When we do the math, something really cool happens! This expression simplifies perfectly to:
$1 + (y')^2 = (x/4 + 1/x)^2$.
See how handy that is? It looks just like the square of something!

Then, we take the square root of that whole thing, which is part of our length formula. Since we found it was a perfect square, taking the square root is super easy:
$\sqrt{1 + (y')^2} = \sqrt{(x/4 + 1/x)^2} = x/4 + 1/x$.
(We don't need absolute value signs because for $x$ between 4 and 8, $x/4 + 1/x$ is always positive!)

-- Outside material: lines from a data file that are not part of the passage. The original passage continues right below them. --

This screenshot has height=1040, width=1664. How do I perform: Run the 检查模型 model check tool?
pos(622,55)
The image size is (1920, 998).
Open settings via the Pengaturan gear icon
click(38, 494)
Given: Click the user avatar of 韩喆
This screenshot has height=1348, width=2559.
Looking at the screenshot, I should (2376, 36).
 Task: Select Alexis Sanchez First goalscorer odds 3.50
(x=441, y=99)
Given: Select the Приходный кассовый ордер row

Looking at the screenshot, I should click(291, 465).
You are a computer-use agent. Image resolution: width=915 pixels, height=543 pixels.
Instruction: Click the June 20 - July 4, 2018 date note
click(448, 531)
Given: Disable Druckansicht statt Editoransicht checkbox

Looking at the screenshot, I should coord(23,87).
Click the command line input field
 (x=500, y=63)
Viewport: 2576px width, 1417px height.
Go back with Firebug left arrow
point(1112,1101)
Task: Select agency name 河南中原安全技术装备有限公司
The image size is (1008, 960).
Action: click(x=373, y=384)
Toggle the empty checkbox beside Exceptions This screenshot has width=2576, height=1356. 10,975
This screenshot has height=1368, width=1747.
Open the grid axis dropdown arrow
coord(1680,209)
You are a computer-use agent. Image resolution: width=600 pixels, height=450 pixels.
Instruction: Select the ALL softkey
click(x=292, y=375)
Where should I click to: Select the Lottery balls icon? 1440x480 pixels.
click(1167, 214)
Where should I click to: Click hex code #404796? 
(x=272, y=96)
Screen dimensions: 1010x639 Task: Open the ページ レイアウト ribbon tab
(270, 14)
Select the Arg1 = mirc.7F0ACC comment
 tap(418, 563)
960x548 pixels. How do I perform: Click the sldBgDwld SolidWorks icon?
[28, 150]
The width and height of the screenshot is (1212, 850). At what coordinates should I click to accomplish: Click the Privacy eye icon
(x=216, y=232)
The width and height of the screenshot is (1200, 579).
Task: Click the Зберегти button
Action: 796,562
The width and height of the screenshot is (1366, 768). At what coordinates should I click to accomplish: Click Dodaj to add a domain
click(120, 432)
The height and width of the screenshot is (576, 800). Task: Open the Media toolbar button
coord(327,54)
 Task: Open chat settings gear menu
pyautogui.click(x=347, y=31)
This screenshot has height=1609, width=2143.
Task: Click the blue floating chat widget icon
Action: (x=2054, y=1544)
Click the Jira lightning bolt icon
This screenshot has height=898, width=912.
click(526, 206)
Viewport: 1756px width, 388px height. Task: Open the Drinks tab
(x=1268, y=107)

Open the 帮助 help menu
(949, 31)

Finally, to get the total length, we need to 'add up' all these tiny pieces of length along the curve from $x=4$ all the way to $x=8$. This 'adding up' for wiggly lines is done using a special calculus tool. When we 'add up' $x/4 + 1/x$ from $4$ to $8$, we get:
$[\frac{x^2}{8} + \ln x]$ evaluated from $x=4$ to $x=8$.

Now, we just plug in the numbers!
At $x=8$: $(\frac{8^2}{8} + \ln 8) = (\frac{64}{8} + \ln 8) = 8 + \ln 8$.
At $x=4$: $(\frac{4^2}{8} + \ln 4) = (\frac{16}{8} + \ln 4) = 2 + \ln 4$.

To find the total length, we subtract the second result from the first:
Length = $(8 + \ln 8) - (2 + \ln 4)$
Length = $8 - 2 + \ln 8 - \ln 4$
Length = $6 + \ln (\frac{8}{4})$ (Remember, $\ln a - \ln b = \ln(a/b)$!)
Length = $6 + \ln 2$.

And that's our answer! It's like finding the exact length of a curvy road!